▶ **SOURCE EXTRACT**:
○ ○ ○

LRAPM

J.E. · Post by **J.E.** » Thu Nov 27, 2014 12:13 pm

I recently found out that the "logistic regression" method of my favorite Python library can do (L2-)regularization, which is pretty much necessary when dealing with NBA lineup data because of the inherent multicollinearity.

To quote Wikipedia

In statistics, logistic regression [..] is a type of probabilistic statistical classification model. It is also used to predict a binary response from a binary predictor

I just recently started playing around with it, but don't know much about it yet. Early tests indicate that it's decent but not ground-breaking, but this may be due to my (as of now) unfamiliarity with it.

How it works:
In standard RAPM, the response vector "y" consists of 0s, 1s, 2s, 3s (and maybe sometimes 4s and 5s), depending on how many points were scored that particular possession (~observation). In (standard) logistic regression the response vector consists of only 0s and 1s. What I did, for now, is run 3 separate regressions using 3 different "y" vectors:
- "1" if exactly 1 point was scored that possession, else "0"
- "1" if exactly 2 points were scored that possession, else "0"
- "1" if exactly 3 points were scored that possession, else "0"

(we thus get 6 coefficients per player, 3 for offense and 3 for defense)

The coefficients (~player ratings) can tell us whether a player raises or lowers his team's chances of scoring 1/2/3 points in this possession (and the opponent's team chances of scoring). To know "how much" a player raises or lowers his team's chances to score 1/2/3 points is trickier. Standard RAPM assumes a linear relationship:
Add a +3 player to an average squad and the team is expected to score 3 points over average. Add another +3 player and the team is expected to score 6(=3+3) points over average.

○ ○ ○

▶ **RECORD EXTRACTS**:
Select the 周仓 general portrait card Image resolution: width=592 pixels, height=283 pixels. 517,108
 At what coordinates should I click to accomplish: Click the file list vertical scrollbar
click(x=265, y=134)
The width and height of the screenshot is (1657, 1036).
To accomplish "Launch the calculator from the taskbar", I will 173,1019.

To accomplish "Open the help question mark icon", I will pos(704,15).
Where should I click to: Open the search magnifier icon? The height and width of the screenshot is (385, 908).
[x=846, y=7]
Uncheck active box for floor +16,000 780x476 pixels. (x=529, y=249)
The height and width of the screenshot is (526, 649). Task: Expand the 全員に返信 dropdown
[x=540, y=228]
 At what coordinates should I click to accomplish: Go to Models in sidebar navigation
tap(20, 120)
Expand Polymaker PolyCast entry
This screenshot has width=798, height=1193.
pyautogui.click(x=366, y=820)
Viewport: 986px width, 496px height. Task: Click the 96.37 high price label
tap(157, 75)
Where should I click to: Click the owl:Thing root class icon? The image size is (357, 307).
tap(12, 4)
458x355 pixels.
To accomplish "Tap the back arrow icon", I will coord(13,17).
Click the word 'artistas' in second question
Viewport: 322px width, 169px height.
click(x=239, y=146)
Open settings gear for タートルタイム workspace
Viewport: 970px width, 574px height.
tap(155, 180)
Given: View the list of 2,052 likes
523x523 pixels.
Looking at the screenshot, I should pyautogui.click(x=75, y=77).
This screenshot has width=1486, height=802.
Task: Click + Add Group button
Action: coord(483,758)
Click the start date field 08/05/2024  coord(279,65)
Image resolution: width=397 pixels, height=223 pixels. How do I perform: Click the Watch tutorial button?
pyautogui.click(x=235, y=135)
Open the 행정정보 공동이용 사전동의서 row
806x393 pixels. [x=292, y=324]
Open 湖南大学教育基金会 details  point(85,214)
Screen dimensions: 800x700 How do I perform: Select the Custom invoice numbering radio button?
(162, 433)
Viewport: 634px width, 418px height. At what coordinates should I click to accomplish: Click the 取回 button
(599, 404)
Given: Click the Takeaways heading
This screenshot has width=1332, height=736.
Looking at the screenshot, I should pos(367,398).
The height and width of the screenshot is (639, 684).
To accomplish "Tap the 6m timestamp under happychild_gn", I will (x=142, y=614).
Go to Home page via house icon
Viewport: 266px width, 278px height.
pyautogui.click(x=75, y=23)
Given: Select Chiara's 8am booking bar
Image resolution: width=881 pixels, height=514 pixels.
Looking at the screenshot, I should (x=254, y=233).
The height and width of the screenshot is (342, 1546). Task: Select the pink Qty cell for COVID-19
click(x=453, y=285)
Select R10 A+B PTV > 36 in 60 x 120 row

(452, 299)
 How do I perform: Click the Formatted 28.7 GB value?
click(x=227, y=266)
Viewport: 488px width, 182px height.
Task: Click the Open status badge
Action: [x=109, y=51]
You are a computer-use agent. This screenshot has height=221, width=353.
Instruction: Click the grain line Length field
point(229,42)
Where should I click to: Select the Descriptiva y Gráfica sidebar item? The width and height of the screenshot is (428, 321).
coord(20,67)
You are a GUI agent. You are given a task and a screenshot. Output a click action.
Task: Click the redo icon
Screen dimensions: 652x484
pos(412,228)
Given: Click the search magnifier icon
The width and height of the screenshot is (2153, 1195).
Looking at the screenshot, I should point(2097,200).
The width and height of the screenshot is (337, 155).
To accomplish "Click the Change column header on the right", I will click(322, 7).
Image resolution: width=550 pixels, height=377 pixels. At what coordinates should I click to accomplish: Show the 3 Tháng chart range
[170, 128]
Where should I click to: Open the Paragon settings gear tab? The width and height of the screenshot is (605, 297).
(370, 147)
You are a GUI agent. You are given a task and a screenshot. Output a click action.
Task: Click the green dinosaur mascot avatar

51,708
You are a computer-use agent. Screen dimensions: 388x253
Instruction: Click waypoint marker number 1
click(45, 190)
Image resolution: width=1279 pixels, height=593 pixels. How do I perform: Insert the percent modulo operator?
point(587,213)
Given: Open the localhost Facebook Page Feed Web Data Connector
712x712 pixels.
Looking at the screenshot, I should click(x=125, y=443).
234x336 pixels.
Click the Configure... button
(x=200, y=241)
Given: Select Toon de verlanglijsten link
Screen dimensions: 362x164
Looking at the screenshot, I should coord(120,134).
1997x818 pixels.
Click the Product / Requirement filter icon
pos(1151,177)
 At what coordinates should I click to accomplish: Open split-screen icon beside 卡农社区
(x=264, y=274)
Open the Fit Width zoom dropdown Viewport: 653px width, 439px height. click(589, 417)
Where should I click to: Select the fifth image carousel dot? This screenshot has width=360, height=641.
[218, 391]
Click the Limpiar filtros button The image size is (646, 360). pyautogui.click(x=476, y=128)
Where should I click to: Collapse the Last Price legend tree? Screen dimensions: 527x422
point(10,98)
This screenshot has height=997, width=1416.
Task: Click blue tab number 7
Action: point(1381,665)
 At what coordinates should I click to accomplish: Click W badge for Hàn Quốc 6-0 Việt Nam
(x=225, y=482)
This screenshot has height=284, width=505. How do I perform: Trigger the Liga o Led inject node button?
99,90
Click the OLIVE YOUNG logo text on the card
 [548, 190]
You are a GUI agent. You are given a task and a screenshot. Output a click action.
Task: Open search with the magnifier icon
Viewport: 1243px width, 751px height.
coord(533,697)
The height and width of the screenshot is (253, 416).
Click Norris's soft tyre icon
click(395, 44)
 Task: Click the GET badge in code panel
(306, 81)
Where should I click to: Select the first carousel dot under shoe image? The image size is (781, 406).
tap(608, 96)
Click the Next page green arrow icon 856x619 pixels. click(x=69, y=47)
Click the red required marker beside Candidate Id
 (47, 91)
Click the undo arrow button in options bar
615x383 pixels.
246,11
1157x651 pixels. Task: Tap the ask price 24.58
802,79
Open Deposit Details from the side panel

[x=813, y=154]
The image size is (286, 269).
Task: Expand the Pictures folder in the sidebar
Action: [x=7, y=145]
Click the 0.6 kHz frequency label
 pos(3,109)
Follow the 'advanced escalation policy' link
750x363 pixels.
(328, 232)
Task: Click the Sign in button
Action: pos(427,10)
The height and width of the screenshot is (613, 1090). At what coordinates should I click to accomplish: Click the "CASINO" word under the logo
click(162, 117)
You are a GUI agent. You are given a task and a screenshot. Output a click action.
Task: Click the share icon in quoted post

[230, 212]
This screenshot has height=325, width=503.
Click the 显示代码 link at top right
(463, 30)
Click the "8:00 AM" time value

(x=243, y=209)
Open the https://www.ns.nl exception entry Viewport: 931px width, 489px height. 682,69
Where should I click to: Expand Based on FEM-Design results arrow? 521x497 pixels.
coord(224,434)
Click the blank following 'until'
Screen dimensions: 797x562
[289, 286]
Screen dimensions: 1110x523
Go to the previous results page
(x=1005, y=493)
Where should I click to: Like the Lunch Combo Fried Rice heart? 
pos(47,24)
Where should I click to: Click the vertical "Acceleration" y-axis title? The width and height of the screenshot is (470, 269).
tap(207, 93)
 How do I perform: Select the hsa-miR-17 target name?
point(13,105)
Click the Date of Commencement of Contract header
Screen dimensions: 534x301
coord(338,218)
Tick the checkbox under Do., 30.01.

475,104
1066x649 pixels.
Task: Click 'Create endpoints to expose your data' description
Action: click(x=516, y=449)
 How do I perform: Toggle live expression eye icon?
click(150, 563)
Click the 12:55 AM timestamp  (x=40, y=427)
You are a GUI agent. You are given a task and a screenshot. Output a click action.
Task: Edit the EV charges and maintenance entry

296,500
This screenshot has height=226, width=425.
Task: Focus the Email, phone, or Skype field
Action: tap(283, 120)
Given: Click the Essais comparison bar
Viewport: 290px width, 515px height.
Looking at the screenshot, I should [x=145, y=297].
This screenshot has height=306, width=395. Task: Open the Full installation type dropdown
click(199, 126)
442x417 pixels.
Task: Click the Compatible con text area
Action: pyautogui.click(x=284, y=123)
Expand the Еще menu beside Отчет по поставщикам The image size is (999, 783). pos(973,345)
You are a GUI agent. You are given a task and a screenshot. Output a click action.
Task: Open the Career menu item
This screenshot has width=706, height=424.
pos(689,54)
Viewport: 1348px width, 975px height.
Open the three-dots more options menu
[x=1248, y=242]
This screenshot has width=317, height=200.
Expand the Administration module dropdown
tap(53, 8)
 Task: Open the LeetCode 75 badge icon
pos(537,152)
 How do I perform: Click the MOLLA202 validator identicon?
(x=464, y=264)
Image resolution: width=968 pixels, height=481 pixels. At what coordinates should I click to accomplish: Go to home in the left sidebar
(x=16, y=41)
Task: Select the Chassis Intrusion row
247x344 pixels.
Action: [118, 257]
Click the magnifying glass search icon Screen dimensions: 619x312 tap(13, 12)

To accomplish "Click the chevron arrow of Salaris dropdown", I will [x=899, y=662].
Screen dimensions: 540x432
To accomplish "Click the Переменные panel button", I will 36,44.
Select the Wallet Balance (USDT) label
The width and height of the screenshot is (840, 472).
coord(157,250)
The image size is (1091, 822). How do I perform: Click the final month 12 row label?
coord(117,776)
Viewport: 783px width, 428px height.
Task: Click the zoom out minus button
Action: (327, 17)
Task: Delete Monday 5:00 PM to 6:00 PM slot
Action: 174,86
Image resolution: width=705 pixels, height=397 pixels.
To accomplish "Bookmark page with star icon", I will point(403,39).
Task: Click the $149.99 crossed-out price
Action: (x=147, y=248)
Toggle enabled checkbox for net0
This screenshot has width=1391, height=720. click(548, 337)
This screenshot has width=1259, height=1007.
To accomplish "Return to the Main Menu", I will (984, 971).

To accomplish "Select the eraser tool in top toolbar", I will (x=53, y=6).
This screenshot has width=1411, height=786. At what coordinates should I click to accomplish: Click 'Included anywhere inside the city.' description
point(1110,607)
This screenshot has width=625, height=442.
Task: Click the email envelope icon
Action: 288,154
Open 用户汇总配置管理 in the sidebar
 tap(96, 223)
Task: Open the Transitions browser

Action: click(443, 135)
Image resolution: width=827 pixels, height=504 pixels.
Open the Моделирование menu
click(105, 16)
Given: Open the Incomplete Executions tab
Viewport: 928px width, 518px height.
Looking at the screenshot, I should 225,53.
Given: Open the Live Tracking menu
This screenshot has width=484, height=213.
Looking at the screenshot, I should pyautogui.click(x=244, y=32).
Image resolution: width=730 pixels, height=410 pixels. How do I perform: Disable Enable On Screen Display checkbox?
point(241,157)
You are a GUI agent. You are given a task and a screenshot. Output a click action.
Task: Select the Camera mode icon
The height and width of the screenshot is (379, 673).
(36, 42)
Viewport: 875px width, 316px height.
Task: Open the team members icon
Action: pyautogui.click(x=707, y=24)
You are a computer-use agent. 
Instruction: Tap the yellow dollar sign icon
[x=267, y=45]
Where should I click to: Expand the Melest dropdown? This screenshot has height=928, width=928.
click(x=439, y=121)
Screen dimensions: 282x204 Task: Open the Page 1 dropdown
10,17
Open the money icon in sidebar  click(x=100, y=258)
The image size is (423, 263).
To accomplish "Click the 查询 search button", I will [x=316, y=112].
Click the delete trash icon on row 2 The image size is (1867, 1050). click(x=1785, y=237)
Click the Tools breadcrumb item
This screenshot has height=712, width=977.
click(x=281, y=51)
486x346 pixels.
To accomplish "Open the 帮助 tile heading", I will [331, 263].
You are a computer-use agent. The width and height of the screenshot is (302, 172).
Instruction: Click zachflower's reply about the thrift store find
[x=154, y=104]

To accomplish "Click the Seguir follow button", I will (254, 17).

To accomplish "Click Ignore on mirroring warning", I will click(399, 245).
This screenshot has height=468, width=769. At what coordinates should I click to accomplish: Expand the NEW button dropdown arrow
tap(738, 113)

○ ○ ○

▶ **DIRECTIVES**:
1. According to the LRAPM post, why were three separate regressions run instead of one? Answer in one to three sentences.
2. Write the next part of the LRAPM post, continuing after its final sentence.
The items are separate from the LRAPM post.

▶ **RESPONSES IN ORDER**:
1. Standard logistic regression needs a response vector of only 0s and 1s. In RAPM, the response records 0, 1, 2, 3 or sometimes more points per possession. Each of the three regressions therefore codes a possession as "1" when exactly 1, 2 or 3 points were scored, and as "0" otherwise.

2.
Logistic regression is different: You sum up the relevant coefficients (i.e. for those players that are on the court) + intercept and then plug the resulting number into the logistic function, a special case of sigmoid function, which is defined as

which gives you a probability (~ "the probability that 1/2/3 points will be scored this possession")

The sigmoid function is, obviously, not a linear function - it has an "S"-shape. As such, adding a positive player to an average lineup will give you more of a probability increase than if you added him to an already good lineup. With logistic regression you have to know the rest of the lineup (their coefficients) to know how much a player will change the outcome of a possession.

A few words on this particular implementation of logistic regression:
- the penalization parameter is 0<C<=1 with smaller numbers corresponding to stronger regularization. (Note that in ridge the penalization parameter can be 0<=alpha<inf with higher numbers corresponding to stronger regularization)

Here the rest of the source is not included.